───── PROVIDED DATA

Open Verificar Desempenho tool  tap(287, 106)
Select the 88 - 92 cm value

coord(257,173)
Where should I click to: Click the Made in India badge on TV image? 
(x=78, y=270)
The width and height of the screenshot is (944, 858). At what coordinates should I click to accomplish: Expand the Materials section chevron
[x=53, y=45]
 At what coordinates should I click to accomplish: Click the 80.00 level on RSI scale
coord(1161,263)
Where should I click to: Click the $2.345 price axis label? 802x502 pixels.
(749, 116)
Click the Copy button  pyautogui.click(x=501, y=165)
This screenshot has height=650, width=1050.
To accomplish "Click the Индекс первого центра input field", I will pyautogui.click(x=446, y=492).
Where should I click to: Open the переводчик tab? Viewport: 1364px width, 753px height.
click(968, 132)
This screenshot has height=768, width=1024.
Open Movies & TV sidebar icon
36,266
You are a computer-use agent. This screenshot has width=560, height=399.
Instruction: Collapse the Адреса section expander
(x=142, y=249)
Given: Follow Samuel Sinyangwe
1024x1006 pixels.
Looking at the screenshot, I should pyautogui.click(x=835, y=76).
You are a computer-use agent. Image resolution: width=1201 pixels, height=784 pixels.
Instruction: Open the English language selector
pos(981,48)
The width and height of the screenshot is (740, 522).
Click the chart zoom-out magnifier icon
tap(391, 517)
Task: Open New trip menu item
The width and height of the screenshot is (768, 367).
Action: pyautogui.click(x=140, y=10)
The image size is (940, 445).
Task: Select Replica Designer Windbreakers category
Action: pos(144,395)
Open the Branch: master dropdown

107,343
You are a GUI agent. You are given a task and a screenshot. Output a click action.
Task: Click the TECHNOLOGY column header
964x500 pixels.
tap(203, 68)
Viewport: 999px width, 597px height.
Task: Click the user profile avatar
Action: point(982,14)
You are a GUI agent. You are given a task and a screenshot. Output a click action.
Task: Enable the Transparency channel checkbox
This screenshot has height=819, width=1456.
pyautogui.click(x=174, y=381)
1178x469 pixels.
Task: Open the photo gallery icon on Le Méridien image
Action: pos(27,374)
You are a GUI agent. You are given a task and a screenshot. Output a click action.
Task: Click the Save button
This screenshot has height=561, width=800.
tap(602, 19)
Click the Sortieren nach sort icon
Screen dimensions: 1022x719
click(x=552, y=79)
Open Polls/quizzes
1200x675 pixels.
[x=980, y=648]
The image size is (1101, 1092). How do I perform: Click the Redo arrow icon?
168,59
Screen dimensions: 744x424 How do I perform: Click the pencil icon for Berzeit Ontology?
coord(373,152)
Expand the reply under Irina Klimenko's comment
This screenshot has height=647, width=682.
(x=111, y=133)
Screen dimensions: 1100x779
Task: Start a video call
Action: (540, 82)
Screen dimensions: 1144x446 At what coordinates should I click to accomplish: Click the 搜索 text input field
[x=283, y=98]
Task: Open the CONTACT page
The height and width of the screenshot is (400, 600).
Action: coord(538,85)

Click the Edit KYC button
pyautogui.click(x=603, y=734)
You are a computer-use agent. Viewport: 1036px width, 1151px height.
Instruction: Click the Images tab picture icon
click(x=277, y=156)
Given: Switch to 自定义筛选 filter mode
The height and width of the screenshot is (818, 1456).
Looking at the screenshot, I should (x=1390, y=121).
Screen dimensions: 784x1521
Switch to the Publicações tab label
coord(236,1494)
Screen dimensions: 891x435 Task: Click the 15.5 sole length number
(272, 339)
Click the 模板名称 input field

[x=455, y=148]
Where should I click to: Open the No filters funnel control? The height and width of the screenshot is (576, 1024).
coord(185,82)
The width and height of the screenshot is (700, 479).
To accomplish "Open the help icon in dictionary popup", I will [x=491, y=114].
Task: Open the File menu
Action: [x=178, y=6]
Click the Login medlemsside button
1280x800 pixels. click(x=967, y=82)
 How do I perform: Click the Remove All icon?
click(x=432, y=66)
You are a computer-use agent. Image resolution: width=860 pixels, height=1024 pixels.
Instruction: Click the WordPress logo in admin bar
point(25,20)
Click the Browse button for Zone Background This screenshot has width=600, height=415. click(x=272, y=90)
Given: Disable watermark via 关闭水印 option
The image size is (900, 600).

──────────

ASSIGNED TASK:
When a line of the data holds the string "resolution", pick it out and copy it.

REPLY TO THE TASK:
You are a computer-use agent. Image resolution: width=1201 pixels, height=784 pixels.
You are a computer-use agent. Image resolution: width=860 pixels, height=1024 pixels.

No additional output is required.